Le pape Jules II se mit au travail avec impétuosité dans toutes ses affaires, et trouva les temps et les circonstances si bien conformes à cette ligne d'action qu'il eut toujours du succès. Considérez sa première entreprise contre Bologne, Messer Giovanni Bentivogli étant toujours en vie. Les Vénitiens n'y étaient pas favorables, le roi d'Espagne non plus, et il avait encore l'entreprise en discussion avec le roi de France; néanmoins, il entra personnellement dans l'expédition avec son audace et son énergie habituelles, ce qui fit que l'Espagne et les Vénitiens sont irrésolus et passifs, les seconds par peur, les premiers par désir de reconquérir le royaume de Naples; d'autre part, il attira après lui le roi de France, parce que ce roi, ayant observé le mouvement, et voulant faire du Pape son ami pour humilier les Vénitiens, il lui fut impossible de le refuser. Par conséquent Julius avec son action impétueuse a accompli ce qu'aucun autre pontife avec la simple sagesse humaine n'aurait pu faire; car s'il avait attendu à Rome jusqu'à ce qu'il puisse s'enfuir, avec ses plans arrangés et tout réglé, comme l'aurait fait tout autre pontife, il n'y aurait jamais réussi. Car le roi de France aurait fait mille excuses, et les autres auraient suscité mille craintes.
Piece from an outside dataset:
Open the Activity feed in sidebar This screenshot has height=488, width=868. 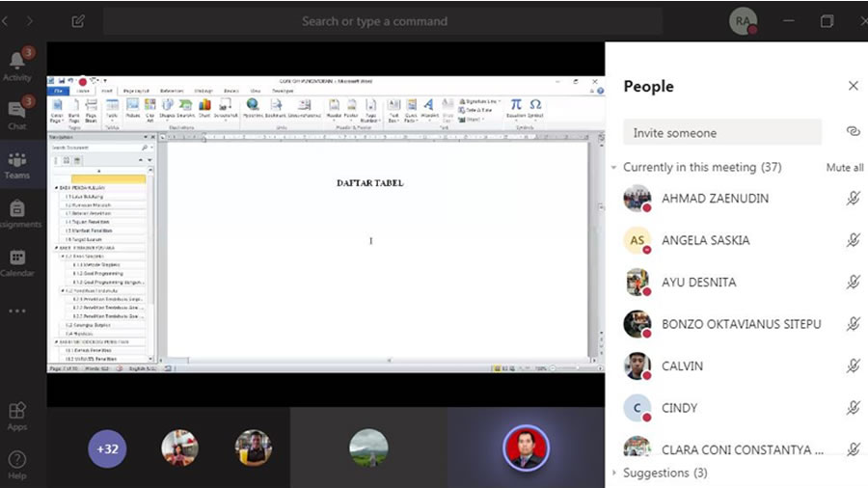click(17, 64)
Je laisserai ses autres actions seules, car elles étaient toutes semblables, et elles ont toutes réussi, car la brièveté de sa vie ne lui a pas permis d'éprouver le contraire; mais s'il s'était produit des circonstances qui l'obligeaient à aller prudemment, sa ruine aurait suivi, parce qu'il ne se serait jamais écarté des voies auxquelles la nature l'inclinait.
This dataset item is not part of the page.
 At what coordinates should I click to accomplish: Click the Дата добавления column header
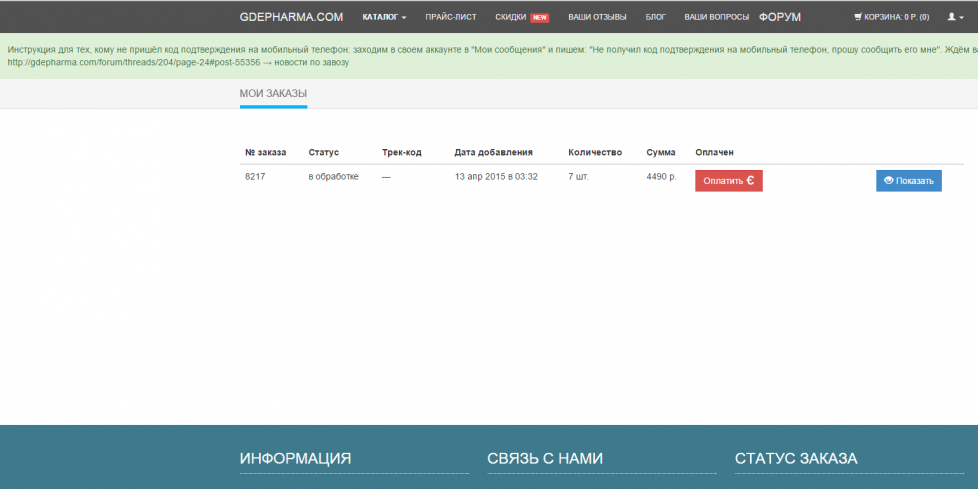(493, 152)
Je conclus donc que, la fortune étant changeante et l'humanité inébranlable dans ses voies, tant que les deux sont d'accord, les hommes réussissent, mais échouent lorsqu'ils se brouillent. Pour ma part, je considère qu'il vaut mieux être aventureux que prudent, parce que la fortune est une femme, et si vous voulez la tenir il faut la battre et la maltraiter; et l'on voit qu'elle se laisse dominer par les aventuriers plutôt que par ceux qui travaillent plus froidement. Elle est donc toujours féminine, amoureuse des jeunes gens, parce qu'ils sont moins prudents, plus violents et avec plus d'audace la commandent.